I certainly believe that some division between the cultured and educated compared to the less civilized. The cultured core can exert its influence and guide a society and preserve the norms, direction, and preserve ideas and learning beyond daily stresses and collapses. Nonetheless, as education means less and less in the West, the ability to assess such a privileged position is oriented not around contribution to society but around alternatively wealth or ideological objectives.

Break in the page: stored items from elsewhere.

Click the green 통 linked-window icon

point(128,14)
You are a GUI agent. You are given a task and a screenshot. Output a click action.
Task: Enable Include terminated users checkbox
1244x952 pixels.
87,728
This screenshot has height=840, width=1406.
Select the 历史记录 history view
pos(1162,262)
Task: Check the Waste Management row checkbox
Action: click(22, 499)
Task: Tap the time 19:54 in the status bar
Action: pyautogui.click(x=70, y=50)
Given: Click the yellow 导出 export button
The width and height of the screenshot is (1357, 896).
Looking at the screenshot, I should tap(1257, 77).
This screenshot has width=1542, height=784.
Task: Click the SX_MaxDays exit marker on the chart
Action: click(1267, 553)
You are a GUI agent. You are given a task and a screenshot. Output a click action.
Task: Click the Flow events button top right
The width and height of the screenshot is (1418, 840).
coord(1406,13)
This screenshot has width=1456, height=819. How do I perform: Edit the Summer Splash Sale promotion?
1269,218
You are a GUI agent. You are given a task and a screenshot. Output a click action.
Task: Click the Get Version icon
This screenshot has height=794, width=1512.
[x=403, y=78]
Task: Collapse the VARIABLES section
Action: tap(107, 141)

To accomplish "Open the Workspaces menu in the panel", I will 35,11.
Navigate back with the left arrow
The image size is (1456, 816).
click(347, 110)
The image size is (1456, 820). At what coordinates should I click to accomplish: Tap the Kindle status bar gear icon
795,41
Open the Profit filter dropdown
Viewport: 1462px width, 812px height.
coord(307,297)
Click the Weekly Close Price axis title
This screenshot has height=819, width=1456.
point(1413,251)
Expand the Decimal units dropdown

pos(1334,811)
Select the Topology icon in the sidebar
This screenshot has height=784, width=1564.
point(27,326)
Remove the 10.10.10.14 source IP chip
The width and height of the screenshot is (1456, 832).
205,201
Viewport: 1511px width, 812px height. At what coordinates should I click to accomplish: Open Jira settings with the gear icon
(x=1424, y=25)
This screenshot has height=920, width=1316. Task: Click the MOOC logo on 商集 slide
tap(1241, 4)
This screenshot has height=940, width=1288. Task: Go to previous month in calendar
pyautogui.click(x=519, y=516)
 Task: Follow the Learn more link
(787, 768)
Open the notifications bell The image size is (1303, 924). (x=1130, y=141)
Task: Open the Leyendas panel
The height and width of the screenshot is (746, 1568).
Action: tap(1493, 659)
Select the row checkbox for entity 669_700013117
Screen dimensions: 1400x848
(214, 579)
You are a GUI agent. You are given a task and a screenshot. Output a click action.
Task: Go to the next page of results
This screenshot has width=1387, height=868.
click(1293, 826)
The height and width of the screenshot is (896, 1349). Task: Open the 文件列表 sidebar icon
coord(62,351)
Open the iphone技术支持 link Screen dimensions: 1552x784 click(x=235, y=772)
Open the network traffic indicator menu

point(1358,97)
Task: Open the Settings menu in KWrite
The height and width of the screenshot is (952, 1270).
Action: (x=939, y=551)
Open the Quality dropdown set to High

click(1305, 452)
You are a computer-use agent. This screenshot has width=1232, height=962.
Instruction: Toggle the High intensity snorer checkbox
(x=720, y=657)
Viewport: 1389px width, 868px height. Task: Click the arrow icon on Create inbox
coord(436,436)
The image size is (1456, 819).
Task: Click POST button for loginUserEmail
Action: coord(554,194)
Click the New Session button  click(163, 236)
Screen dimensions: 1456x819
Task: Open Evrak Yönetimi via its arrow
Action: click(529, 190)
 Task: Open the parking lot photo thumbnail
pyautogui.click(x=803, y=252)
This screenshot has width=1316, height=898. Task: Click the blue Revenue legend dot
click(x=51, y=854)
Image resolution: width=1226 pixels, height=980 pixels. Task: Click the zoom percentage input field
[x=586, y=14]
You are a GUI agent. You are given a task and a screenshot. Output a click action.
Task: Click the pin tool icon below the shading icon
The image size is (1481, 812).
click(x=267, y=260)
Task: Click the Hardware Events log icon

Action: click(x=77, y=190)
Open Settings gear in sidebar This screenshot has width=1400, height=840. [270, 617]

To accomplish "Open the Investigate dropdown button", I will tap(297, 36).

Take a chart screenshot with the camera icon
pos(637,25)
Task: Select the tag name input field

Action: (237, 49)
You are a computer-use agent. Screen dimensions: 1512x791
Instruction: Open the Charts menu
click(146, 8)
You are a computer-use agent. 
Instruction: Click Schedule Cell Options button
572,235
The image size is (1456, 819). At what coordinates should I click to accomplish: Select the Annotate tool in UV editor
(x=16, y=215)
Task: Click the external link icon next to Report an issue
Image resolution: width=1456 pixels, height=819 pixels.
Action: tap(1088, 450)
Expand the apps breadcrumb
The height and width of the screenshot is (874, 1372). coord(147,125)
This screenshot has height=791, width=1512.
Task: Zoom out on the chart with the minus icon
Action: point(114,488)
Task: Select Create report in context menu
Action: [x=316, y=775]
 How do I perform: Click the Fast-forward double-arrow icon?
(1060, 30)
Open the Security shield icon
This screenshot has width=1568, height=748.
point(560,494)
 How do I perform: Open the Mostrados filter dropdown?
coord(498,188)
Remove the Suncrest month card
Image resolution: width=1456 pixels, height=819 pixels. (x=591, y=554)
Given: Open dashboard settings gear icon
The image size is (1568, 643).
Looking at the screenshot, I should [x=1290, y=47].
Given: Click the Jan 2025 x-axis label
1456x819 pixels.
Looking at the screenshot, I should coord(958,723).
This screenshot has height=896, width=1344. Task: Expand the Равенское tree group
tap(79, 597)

Gone are the days when a student was expected to learn the classics, the great wars of the Greeks, Romans, and others. Through such studies, an understanding of a complex situation with real human actors and intents is formed. Now, the recipe approach to History results in such normal and human interactions being reduced to a simple formula that almost never captures even the basic situation. The quality of modern Western political discourse when invoking History gives the same effect as seeing The Merchant of Venice reduced to an episode of the Simpsons (worse exists but I have never watched such shows hence the lack of a more apt comparison) with the vocabulary of supposedly educated men being reduced to what most children surpass in primary school.

There are several factors that I can find for now.
The lack of memory is a crippling problem in any analysis. One may compare a situation to WWII. Many people resort to a Munich Analogy but the validity of a comparison also depends on the similarities between the situation and WWII. One notorious example is many describing the 1991-1995 Bosnian war as a relapse of WWII. That is not far from the truth. The suspicions and goals of all three groups evolved primarily from WWII and all three sides invoked images and ideas from WWII in bother their domestic and international propaganda (often taking place in Bosnia but aimed at foreigners). The problem was that the lack of memory (ie. remembering that Croats and Muslims hade predominatly been allied to Nazi Germany and commited a very entheusiastic genocide against Serbs and Jews) meant that the similarities blamed Serbs for being supposedly the revival of Naziism wheras others with a longer attention span remembered the dubiousness of certain claims.

If you cannot remember data, your theories may be perfect but your result will be wrong due to insufficient or false input. Nonetheless, the whole cult of "self-development" and modernism scorn memory. This is also applicable in the small scale. I learned the Pi number at the behest of my father and since first grade have been noted for a good memory and making connections otherwise impossible without a better grasp of multiple things at once. LTGEN Ion Mircea Pacepa was taught to memorize the phone book and as a result could recal events from years ago providing him with valuable information much more easily.

Such a poor memory results in a strengthening of the bias in favor of immediate circomstances. If one has barely learned of the Punic Wars or of Celtic human sacrifice, it is much harder to formulate arguements against Neo-Paganism when they claim Paganism was kinder than Judaism or Christianity. In many cases, people simple buckle out of a lack of information leading to an inability to formulate an arguement.

The blind narcissism is the worst aspect. The human mind naturally endeavors to protect its ego and so subtly misinterpets things in its favor. The direct approach of building self-esteem has resulted in a habit of approaching History as a cookbook (why do I need to study it?) or as a morality play in which they are the hero (the habit of fighting WWII over again in completely unrelated circomstances) and as a result, such things badly distort History. The cult for understanding can also be subborned into "understanding" such peoples as the Indian allies of France in their wars against the British. Such studies simply are sympathetic portrayals that try to hide the massacres such allies commited against British settlers in an attempt to create an image of the author rising above the conflicts of the past. The result is instead a different kind of distortion but even less respectful of the people of the time.

In short, I hate the idiots of the Western intellegentsia. At least the function as a repositiory of ideas is still handled by the status of those who protect such ideas is in the isolated counter-establishment.